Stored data

━━━

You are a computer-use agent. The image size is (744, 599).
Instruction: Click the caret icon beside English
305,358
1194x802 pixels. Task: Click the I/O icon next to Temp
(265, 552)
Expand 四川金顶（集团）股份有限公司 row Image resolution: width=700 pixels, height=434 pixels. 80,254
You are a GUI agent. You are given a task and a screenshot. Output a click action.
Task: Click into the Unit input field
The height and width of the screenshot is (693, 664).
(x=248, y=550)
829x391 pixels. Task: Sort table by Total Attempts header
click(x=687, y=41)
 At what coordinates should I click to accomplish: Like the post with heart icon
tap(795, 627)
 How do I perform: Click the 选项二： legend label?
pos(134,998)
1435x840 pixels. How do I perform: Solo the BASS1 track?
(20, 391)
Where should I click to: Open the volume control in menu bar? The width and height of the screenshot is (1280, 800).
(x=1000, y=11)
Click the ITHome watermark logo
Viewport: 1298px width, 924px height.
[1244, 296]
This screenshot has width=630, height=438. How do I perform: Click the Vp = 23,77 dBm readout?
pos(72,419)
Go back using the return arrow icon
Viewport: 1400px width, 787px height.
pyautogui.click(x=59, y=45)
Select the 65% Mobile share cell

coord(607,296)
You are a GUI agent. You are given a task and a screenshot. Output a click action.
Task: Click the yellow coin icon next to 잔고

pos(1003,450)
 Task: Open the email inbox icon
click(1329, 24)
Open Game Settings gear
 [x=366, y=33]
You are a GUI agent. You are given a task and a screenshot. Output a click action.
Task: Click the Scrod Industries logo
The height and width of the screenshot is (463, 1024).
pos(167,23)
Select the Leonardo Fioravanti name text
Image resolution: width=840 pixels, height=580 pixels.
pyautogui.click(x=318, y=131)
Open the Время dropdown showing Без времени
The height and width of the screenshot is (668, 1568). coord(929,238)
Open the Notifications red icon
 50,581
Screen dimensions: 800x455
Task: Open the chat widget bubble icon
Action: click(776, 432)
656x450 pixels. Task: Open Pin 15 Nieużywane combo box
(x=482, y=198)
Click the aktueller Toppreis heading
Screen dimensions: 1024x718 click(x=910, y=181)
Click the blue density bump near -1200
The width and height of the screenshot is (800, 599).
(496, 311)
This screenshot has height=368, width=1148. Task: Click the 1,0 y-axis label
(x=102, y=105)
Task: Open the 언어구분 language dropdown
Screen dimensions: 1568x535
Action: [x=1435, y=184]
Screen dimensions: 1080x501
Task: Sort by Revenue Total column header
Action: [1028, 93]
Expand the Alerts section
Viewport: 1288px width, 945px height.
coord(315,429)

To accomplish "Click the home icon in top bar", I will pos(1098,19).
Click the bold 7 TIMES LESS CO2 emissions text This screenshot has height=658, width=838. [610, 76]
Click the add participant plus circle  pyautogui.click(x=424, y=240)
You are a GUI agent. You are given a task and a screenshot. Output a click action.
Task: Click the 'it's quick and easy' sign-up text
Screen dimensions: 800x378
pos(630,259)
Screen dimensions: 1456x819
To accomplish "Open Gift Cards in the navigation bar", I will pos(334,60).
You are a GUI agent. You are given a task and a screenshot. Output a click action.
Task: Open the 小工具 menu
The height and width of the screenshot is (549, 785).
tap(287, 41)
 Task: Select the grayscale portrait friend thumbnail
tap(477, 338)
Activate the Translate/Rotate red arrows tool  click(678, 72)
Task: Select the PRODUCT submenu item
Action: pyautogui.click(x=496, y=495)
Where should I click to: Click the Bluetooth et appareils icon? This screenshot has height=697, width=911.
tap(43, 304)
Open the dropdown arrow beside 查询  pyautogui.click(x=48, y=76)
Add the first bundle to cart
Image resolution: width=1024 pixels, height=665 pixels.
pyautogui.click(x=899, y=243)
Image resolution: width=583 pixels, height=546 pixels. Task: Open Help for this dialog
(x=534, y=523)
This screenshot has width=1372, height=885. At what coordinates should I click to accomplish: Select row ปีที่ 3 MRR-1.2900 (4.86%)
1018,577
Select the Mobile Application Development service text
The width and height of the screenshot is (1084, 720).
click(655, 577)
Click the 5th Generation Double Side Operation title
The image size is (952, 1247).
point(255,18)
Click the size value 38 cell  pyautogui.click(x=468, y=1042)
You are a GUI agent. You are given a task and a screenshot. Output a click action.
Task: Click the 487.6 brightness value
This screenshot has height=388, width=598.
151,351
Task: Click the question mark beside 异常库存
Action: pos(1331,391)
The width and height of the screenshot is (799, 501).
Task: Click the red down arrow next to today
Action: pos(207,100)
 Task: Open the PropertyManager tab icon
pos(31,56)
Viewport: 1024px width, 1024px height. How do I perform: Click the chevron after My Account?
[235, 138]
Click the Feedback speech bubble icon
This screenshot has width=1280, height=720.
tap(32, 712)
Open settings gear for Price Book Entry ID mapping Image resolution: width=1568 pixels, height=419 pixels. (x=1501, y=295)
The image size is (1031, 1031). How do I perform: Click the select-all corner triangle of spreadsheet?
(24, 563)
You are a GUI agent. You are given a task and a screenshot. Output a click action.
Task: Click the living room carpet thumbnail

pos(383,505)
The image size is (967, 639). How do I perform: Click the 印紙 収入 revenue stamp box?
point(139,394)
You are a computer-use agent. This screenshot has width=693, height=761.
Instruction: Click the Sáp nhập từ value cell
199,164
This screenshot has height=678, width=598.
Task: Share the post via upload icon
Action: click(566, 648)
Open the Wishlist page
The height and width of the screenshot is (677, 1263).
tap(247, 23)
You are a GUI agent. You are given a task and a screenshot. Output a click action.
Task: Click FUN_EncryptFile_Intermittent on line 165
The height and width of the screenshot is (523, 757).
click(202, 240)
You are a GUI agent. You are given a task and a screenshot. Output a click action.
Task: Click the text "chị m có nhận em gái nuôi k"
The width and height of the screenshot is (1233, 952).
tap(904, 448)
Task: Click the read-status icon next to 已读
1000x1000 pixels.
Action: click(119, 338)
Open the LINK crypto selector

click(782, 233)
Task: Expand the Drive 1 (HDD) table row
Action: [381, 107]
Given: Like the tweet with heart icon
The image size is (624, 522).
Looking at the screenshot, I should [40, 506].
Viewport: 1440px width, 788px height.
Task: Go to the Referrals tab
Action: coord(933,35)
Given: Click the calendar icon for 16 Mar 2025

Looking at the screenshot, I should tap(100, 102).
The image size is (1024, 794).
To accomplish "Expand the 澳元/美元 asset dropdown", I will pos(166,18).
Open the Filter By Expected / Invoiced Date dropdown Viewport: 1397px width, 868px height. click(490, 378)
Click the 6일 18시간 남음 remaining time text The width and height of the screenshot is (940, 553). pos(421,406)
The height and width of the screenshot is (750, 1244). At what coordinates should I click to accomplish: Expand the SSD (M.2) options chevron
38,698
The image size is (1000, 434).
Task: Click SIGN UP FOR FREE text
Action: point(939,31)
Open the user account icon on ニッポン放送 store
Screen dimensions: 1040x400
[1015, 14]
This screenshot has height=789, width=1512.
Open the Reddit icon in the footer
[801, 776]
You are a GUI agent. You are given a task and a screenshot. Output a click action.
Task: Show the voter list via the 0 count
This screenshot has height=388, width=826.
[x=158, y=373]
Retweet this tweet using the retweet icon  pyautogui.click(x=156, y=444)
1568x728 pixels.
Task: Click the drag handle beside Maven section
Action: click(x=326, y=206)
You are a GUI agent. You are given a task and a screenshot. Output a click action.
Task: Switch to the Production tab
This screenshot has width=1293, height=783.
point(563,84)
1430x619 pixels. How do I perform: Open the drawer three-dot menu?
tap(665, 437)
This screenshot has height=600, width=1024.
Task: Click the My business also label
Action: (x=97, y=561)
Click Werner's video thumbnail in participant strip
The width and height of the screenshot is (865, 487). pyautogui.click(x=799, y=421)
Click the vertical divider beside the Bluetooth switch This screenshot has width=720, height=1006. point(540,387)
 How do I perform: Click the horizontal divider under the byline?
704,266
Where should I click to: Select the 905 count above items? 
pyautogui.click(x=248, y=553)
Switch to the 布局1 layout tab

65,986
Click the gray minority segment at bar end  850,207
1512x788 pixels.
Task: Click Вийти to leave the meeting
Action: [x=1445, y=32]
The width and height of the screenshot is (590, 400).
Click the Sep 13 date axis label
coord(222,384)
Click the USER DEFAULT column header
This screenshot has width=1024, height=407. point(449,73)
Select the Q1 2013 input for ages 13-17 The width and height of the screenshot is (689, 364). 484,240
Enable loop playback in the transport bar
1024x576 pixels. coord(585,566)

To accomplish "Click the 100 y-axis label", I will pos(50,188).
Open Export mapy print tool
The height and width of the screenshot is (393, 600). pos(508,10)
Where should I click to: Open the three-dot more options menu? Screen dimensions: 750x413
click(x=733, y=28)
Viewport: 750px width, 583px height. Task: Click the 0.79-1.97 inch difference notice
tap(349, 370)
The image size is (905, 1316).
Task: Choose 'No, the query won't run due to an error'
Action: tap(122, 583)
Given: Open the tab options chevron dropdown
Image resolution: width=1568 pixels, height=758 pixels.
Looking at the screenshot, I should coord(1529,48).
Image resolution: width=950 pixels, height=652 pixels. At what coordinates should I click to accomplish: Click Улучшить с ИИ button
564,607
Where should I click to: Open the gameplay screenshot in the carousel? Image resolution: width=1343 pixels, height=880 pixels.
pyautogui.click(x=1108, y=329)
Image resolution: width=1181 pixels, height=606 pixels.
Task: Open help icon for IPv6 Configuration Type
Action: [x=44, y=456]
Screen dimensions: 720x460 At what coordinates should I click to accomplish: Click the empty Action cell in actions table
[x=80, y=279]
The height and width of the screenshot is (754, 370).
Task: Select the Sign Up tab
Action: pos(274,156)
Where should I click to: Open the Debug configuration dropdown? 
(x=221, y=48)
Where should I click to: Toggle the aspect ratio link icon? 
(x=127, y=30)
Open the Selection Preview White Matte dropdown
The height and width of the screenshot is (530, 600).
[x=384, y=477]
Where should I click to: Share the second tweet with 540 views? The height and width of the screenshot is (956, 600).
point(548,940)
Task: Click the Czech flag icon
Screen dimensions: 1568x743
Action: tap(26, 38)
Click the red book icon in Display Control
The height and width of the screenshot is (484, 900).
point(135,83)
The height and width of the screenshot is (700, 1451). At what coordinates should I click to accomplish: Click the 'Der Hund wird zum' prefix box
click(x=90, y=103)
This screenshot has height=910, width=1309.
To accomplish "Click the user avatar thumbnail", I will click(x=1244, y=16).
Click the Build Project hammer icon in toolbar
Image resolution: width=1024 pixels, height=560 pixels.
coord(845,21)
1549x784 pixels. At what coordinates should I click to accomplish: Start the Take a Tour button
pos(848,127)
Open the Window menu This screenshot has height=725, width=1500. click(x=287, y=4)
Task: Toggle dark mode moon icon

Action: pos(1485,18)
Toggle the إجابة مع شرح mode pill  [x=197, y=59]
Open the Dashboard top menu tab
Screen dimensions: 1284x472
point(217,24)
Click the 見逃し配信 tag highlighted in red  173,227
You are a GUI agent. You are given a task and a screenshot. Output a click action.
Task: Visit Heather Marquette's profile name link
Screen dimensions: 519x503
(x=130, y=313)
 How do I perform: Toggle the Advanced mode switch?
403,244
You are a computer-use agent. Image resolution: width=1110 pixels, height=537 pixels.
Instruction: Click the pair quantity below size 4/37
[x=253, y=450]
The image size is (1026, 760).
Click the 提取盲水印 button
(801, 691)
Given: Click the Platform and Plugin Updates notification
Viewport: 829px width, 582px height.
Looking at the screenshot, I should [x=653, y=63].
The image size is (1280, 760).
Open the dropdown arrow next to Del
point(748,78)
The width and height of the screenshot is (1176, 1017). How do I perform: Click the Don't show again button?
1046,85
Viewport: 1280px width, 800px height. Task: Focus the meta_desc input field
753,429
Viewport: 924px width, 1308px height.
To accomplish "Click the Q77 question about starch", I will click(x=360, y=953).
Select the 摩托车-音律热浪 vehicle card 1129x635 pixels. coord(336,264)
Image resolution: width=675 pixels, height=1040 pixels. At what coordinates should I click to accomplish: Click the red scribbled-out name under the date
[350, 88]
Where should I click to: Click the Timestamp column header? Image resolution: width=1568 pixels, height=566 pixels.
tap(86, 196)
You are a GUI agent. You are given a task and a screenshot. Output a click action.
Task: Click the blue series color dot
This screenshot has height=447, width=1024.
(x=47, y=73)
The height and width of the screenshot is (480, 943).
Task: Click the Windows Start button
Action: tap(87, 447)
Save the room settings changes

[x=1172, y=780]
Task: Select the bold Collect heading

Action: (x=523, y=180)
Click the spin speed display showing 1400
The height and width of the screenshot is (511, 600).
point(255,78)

━━━

• [What to produce]:
Which lines of the data above contain "computer"? Copy each one.

• [Solution for this problem]:
You are a computer-use agent. The image size is (744, 599).
You are a computer-use agent. This screenshot has width=693, height=761.
You are a computer-use agent. Image resolution: width=1110 pixels, height=537 pixels.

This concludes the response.